Tras una inicial vinculación al Partido Socialista de Bettino Craxi, que autorizó con la llamada Ley Mammì la concentración de poder mediático en manos de Berlusconi, el desarrollo del proceso de “Tangentopoli” o “Manos Limpias” por el que se comenzó a combatir la corrupción institucional generalizada en Italia, construyó el movimiento Forza Italia con el que obtuvo el poder en las elecciones de 1994 (en coalición con otros partidos), perdiéndolo en 1995 por el abandono de la coalición por parte de la Lega Nord de Umberto Bossi. Ha sido acusado en repetidas ocasiones de conexiones con la Mafia, y algunos de sus colaboradores más cercanos, como Cesare Previti, han sido condenados en firme por corrupción de la justicia. Berlusconi volvió a ser Primer Ministro italiano, desde mayo del 2001 hasta el mes de mayo de 2006 (con dos gobiernos seguidos). En 2006 ganó las elecciones la coalición de centro-izquierda. Tras una agria polémica post-electoral, el 2 de Mayo del 2006 dimitió de su cargo y fue relevado por Romano Prodi.

Mientras gobernó, indirectamente controlaba los tres canales de la RAI, y directamente los tres canales de Mediaset (es decir, el 100% de la televisión terrestre, y el 90% del total). Uno de sus primeros actos de gobierno fue despedir a periodistas y comediantes incómodos como Biagi, Santoro y Lutazzi. Este hecho hizo llamar la atención de los periodistas, que calificaron como “dictatorial” el hecho.[6] En España controla (indirectamente) el 50,13% de Telecinco.
Tomó un periodo de vacaciones durante su gobierno para efectuarse un “lifting” y trasplantes de cabello.

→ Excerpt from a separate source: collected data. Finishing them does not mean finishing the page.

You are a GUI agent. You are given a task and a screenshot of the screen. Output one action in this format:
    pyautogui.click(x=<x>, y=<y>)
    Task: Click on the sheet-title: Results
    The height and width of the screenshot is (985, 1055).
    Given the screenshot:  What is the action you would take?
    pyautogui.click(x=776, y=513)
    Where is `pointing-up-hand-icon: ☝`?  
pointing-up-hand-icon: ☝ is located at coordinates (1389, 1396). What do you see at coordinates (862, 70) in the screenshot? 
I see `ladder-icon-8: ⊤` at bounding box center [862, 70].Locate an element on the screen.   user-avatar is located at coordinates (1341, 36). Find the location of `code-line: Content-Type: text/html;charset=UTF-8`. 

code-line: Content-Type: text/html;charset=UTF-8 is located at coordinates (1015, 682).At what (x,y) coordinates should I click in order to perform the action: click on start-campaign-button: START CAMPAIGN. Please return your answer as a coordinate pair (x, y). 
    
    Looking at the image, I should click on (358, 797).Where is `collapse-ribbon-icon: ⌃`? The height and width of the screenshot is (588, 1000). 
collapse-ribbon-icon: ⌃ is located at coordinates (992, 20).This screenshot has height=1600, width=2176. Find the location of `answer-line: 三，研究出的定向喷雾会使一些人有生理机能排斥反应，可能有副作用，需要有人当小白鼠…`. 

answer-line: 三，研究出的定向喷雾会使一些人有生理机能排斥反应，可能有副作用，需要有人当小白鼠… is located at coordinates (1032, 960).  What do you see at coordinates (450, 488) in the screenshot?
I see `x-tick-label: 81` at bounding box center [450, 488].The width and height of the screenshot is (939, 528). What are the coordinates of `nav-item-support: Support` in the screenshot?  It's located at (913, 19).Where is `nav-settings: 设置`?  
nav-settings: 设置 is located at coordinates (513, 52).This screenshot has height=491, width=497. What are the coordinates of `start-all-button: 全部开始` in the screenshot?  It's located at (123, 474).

El 18 de noviembre anuncia la disolución de su histórico partido Forza Italia y el nacimiento del “Popolo della Libertà” (unión de varios partidos) con el que, en coalicción con la Lega Nord y el Movimento per l’Autonomia, ganó nuevamente las elecciones, frente a Walter Veltroni (ex alcalde de Roma) líder del Partido Democrático (que estaba en coalicción con la Italia de los Valores), llevando a la coalicción a una clara victoria ya que obtiene mayoría relativa en el país y, por efecto de la ley electoral, absoluta en ambas cámaras. En la Cámara de Diputados la coalición de Silvio Berlusconi obtuvo un 46,8% de los sufragios frente al 37,5% de la coalición de Veltroni y al 5,62% del UDC.[7] Por su parte, en el Senado de la República la diferencia fue igual de amplia: un 47,32% frente a un 38,01% de la coalicción de centro izquierda y a un 5,70% del UDC, único partido no coalicionado que obtuvo escaños.
Debido a las indicaciones de los partidos, el presidente Napolitano eligío a Berlusconi como de Presidente del Consejo de ministros de Italia, cargo que cubre por cuarta vez. En sus primeras declaraciones, el presidente ha tendido la mano al partido de Veltroni y ha asegurado agotar los 5 años de legislatura gracias a la gran confianza que le han otorgado sus compatriotas italianos.